Kusari, a software supply chain security startup, has announced the release of the Kusari Platform. By ingesting Software Bill of Materials (SBOM) data – a list of all software components – the platform presents a timeline of the software to identify where impacts are likely to surface. In creating a single source of truth, Kusari is helping security, engineering, legal, finance, and regulatory teams gain visibility into their software, so they can quickly detect vulnerabilities, identify open source licensing issues, and conduct compliance checks.

“Kusari takes a proactive approach to security, focusing on understanding the software development lifecycle and correlating data to identify and address issues before they have an impact,” said Tim Miller, CEO & Co-Founder of Kusari. “While companies are currently focused on scanning for issues after the build or simply storing their SBOMs, our platform helps them augment, track, correlate, distill, and use that data to see exactly what is happening and make decisions across their software ecosystem.”

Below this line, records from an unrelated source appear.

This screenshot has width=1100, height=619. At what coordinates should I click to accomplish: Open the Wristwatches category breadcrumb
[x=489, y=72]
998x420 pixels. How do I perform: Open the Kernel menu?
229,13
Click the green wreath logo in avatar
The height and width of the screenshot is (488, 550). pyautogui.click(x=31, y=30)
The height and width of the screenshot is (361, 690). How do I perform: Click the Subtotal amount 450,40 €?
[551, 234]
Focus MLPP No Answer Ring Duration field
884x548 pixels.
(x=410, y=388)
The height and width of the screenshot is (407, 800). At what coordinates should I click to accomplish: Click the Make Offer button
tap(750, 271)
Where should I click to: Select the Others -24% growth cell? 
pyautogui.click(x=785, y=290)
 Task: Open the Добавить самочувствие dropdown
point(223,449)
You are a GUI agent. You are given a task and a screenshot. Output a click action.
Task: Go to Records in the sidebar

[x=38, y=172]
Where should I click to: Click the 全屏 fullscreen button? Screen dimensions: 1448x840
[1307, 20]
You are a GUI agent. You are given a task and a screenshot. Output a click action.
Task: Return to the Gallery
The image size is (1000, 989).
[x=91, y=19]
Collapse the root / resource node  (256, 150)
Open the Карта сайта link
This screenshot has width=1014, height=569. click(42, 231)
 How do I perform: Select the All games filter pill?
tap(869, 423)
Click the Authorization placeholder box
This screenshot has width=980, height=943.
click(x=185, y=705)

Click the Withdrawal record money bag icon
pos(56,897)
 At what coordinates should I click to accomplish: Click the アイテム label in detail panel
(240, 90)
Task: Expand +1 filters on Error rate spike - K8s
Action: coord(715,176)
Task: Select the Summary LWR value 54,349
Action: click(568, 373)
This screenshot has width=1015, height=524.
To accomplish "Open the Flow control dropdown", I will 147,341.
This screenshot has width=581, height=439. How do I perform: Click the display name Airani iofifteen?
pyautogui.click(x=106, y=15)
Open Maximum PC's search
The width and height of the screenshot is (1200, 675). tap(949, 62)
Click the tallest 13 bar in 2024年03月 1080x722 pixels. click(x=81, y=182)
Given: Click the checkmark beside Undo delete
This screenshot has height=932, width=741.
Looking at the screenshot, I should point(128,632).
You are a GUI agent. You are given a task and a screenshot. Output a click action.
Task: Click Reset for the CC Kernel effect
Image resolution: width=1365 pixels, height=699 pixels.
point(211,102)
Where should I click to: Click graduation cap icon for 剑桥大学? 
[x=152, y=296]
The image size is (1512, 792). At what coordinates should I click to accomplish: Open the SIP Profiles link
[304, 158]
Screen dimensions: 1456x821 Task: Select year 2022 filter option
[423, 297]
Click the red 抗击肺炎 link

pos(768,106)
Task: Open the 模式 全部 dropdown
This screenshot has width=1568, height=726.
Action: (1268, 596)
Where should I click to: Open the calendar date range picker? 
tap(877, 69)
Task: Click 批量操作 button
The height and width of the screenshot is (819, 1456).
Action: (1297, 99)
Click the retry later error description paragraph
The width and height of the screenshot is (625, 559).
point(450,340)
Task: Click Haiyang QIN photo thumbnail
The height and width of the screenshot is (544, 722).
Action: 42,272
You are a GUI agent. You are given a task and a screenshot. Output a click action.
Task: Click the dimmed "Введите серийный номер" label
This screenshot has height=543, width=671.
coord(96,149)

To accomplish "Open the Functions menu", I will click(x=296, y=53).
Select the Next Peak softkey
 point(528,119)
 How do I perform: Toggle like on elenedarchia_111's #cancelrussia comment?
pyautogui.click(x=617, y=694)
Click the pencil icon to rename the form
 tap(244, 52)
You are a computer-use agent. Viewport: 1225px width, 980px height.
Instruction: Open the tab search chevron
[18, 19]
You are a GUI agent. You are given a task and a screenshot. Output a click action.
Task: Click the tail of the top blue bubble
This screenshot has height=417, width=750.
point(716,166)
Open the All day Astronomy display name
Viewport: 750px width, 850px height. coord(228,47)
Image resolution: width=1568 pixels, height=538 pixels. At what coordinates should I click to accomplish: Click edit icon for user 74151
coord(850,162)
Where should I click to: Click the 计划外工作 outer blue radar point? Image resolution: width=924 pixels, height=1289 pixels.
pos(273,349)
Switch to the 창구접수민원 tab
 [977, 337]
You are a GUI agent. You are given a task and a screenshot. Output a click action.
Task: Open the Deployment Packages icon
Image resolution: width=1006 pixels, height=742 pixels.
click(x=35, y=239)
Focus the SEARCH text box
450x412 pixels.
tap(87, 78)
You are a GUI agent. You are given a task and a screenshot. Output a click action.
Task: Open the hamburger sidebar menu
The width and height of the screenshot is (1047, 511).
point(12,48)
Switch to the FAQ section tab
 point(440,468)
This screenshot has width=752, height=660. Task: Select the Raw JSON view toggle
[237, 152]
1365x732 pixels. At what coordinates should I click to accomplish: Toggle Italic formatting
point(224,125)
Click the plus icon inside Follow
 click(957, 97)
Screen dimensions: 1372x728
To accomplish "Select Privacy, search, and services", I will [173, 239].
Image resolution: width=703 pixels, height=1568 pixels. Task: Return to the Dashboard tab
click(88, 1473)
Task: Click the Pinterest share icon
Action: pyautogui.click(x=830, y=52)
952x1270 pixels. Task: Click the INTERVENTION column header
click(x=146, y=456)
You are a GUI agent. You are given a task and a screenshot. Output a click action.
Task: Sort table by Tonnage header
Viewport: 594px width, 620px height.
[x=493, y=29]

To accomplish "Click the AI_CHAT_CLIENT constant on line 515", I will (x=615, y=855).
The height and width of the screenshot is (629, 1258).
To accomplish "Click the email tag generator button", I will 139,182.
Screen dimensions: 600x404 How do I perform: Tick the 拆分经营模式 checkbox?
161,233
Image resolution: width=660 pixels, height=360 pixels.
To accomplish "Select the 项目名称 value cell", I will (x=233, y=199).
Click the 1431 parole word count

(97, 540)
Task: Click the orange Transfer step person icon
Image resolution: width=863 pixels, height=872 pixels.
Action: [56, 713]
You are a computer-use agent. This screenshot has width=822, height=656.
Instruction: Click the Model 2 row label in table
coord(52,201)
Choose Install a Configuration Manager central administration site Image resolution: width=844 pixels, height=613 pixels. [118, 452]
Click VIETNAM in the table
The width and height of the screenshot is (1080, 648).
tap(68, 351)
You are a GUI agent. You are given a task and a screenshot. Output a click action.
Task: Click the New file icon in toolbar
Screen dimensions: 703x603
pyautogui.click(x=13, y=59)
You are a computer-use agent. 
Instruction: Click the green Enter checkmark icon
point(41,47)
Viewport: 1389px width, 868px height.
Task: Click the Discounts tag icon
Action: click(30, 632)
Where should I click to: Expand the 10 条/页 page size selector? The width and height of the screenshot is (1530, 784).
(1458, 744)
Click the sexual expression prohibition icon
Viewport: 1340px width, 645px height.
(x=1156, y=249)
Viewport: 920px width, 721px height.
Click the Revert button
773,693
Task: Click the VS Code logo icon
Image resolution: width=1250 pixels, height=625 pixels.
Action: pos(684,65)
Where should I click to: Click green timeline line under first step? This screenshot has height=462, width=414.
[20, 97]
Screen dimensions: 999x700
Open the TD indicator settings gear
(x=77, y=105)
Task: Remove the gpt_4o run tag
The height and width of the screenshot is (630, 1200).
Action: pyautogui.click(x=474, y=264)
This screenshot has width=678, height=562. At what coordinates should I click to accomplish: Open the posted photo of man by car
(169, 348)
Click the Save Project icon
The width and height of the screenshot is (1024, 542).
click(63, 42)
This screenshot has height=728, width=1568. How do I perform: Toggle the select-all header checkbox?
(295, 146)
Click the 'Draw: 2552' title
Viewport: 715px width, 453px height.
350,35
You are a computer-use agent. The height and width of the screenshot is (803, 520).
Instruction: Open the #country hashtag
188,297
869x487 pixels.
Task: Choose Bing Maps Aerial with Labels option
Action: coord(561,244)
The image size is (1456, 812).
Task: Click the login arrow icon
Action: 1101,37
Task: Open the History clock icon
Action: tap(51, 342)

Kusari helps organizations gain visibility into the following areas:

• Vulnerabilities: With Kusari’s timeline view, security teams can easily attribute the current vulnerability path so remediated vulnerabilities don’t get lost as new ones arise. Kusari also helps them know in minutes, rather than weeks or months, if they are affected by a breach and to what degree so they can quickly move into a plan for the fix. Out of the box, the platform ranks and prioritizes issues, which gives security teams context for decision making.
• Licensing: Every piece of open source software has unique licensing requirements. By tracking licensing information and integrating with ClearlyDefined, part of the Open Source Initiative, Kusari provides accurate information on open-source licensing, helping organizations understand the legal implications of the software they use.
• Compliance: Companies face new regulations requiring them to have SBOMs for their software, such as the CISA’s Secure Software Development Attestation Form, Executive Order 14028, the Federal Drug Administration’s updated provisions for medical device cybersecurity, and the Cyber Resilience Act. As more regulations arise, Kusari helps organizations prove that they understand what is happening in their software and that they are meeting regulatory requirements.

The Kusari platform builds upon open source software Graph for Understanding Artifact Composition (GUAC), which Kusari co-created and contributed to the OpenSSF. GUAC provides the ability to ingest software metadata like SBOMs, and Kusari adds insights in easy-to-use dashboards that show when vulnerabilities, license information, and version changes occurred, to provide better visibility and actionable insights.

The launch of Kusari’s new platform follows the company’s recent announcement of $8 million in combined Pre-Seed and Seed Round funding.